A Life Long Learners’ Blog

At first, it was all about pain management. Advil for this, Tums for that, a cough drop or a dose of DayQuil… whatever the “pain” was, there was always a medication to fix it. Simple, right?

Then came my twenties, and with them, a diagnosis: high blood pressure. Suddenly, medication wasn’t a choice anymore, it became a requirement. Without it, my day was ruined. Head pounding, dizzy, exhausted… I’d be stuck in bed, out for the count.

Over the years, different prescriptions have cycled through my life. Some stayed, others faded out, but one thing remained: the routine. I now have an actual system to remember when to take my pills because if I forget, I feel it. Not just physically, but emotionally, too. Missing a dose throws off my rhythm, my focus, and, honestly, my mood. One missed pill can lead to an unproductive day, followed by guilt, frustration, and a spiral of “why can’t I just get it together?”

That’s the pain behind the medication.

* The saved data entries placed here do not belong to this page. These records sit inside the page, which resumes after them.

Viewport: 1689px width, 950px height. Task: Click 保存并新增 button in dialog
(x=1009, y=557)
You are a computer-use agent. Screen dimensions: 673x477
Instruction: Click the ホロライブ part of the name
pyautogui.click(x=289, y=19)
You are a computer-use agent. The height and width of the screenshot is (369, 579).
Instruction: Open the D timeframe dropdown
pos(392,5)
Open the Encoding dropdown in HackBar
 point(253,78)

The kind that isn’t listed on the bottle. It’s the emotional weight that comes with needing something daily to feel okay. The part where I focus more on needing medication than on what it’s doing to help me.

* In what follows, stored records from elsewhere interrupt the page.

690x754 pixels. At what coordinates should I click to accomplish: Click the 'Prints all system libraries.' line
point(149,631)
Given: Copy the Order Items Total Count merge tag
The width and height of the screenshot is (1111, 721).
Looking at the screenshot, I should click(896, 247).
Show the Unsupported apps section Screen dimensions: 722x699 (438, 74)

But the truth is, the need for medication isn’t a failure… it’s just a fact. Genes will be genes, and some things are beyond my control. Sure, I’ve made changes to my habits and lifestyle, but high blood pressure (and a few other things) are still part of my story.

So I remind myself: this routine, this daily act, is not a weakness. It’s a way to keep myself healthy. A way to keep going. And that; not the guilt or the frustration, is what really matters in the end.

The goal isn’t perfection. It’s balance, awareness, and the grace to keep showing up for myself… one pill, one day, one moment at a time.